▸ Supplied records
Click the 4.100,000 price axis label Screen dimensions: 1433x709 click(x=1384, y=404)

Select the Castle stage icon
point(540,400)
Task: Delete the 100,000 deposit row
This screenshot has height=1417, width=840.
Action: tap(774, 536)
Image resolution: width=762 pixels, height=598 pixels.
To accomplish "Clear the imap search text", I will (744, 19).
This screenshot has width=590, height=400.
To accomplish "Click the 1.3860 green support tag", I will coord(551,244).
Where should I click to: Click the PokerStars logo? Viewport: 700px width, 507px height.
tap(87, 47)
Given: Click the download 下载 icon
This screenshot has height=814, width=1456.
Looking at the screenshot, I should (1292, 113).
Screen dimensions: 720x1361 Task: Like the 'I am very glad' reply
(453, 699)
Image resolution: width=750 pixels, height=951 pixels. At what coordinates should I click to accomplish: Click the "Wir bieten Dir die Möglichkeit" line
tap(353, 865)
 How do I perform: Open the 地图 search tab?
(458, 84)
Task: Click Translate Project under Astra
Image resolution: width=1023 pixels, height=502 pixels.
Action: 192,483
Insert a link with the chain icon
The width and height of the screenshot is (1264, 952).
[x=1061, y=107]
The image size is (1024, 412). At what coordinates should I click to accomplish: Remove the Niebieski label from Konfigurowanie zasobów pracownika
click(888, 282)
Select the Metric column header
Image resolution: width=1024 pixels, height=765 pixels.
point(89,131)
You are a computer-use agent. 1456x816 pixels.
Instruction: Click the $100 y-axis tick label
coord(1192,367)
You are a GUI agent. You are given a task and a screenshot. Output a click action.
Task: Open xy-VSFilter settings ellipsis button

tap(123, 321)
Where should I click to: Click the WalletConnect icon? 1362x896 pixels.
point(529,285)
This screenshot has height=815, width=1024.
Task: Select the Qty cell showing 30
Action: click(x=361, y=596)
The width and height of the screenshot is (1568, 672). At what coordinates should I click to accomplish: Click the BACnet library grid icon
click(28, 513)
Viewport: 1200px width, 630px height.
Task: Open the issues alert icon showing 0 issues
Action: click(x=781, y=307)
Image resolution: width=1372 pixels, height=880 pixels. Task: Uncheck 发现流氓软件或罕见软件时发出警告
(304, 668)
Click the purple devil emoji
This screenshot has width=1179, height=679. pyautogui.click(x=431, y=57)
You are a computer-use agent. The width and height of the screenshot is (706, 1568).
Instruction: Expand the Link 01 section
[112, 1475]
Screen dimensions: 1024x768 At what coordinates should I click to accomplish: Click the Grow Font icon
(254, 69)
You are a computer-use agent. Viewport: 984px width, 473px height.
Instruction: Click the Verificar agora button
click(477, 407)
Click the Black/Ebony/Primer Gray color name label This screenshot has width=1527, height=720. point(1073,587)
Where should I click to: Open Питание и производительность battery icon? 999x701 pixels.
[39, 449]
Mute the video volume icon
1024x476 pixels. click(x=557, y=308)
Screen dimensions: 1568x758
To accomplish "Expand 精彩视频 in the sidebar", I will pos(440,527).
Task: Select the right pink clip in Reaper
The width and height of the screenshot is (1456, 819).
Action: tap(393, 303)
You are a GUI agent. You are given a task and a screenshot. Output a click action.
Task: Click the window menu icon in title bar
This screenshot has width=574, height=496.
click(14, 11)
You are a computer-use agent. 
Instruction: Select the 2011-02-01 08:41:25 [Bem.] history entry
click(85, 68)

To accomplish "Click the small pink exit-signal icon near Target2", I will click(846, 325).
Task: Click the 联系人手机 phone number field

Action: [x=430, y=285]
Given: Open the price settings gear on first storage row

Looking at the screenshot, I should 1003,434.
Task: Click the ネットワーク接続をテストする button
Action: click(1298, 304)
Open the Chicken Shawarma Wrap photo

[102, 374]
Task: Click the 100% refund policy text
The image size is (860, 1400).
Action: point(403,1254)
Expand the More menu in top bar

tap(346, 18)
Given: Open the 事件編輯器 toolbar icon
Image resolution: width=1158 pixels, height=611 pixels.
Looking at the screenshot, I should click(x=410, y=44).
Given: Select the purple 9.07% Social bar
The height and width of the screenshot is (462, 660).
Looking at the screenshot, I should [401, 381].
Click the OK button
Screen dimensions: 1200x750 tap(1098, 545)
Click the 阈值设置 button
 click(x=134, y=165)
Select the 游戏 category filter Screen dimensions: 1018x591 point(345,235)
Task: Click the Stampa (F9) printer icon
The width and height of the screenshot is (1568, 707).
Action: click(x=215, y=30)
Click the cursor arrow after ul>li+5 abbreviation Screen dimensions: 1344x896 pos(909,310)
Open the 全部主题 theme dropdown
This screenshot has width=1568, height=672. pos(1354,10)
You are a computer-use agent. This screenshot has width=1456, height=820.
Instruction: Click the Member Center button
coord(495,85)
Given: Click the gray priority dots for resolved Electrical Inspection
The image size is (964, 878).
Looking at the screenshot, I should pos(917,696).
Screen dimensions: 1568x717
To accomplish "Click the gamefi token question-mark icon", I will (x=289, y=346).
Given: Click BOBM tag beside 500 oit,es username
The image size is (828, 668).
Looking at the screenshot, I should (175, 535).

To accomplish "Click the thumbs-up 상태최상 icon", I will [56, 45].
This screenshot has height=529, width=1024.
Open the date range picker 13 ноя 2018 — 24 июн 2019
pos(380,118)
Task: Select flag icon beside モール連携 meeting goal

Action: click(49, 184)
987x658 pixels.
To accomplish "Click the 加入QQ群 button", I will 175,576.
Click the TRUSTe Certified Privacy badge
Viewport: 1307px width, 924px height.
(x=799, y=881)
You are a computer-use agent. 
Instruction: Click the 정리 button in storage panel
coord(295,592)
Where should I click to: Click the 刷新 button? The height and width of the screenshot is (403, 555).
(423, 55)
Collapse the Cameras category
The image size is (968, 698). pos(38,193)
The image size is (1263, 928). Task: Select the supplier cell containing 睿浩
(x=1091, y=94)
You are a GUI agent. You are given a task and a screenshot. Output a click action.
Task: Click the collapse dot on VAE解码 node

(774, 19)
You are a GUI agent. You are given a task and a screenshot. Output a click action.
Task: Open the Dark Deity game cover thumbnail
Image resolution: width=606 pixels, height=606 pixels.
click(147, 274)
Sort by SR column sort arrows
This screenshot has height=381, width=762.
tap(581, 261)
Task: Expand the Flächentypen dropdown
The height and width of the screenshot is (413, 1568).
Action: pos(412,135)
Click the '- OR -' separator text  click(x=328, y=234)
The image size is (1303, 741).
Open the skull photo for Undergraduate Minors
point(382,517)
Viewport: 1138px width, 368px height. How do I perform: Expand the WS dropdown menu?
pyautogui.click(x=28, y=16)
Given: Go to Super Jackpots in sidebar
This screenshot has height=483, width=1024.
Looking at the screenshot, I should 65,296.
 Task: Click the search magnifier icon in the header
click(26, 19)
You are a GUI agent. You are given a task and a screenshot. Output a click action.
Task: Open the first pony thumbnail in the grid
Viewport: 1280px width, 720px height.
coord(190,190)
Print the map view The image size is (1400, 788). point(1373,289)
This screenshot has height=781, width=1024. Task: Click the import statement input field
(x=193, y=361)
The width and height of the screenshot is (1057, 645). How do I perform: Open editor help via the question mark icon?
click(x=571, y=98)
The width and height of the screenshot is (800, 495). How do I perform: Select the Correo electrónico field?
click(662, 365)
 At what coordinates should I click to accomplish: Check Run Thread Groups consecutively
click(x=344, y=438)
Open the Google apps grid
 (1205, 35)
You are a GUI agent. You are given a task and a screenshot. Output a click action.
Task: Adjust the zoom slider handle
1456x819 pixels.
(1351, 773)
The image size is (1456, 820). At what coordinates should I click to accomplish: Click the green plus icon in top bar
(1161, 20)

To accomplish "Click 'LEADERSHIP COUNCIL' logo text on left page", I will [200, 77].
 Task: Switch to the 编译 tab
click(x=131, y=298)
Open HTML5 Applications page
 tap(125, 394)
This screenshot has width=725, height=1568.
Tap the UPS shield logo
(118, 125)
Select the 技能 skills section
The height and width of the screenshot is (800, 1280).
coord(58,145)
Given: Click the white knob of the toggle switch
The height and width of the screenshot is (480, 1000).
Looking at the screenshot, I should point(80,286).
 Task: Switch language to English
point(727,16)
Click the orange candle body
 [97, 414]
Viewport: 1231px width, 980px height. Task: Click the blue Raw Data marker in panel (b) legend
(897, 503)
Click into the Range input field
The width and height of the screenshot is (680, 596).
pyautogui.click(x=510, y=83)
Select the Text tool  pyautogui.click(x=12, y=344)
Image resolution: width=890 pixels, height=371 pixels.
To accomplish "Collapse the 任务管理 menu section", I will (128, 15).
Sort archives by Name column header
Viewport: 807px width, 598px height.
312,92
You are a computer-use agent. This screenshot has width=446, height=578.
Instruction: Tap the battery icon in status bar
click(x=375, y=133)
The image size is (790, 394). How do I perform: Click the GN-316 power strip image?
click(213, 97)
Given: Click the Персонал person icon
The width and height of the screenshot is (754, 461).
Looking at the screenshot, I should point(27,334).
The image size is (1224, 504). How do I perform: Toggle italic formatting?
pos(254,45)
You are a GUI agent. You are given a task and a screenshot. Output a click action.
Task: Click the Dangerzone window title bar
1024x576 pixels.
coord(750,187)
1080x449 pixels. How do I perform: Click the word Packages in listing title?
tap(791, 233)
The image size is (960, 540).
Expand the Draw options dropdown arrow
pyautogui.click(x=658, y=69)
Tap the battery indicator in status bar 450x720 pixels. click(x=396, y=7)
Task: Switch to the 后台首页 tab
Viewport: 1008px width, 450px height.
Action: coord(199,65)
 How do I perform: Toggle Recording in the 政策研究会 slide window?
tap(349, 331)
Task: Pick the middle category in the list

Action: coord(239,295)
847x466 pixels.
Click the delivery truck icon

▸ Assignment
Pick each line holding "pink" out of the entries above and return it.

▸ Exercise response
Task: Select the right pink clip in Reaper
To accomplish "Click the small pink exit-signal icon near Target2", I will click(846, 325).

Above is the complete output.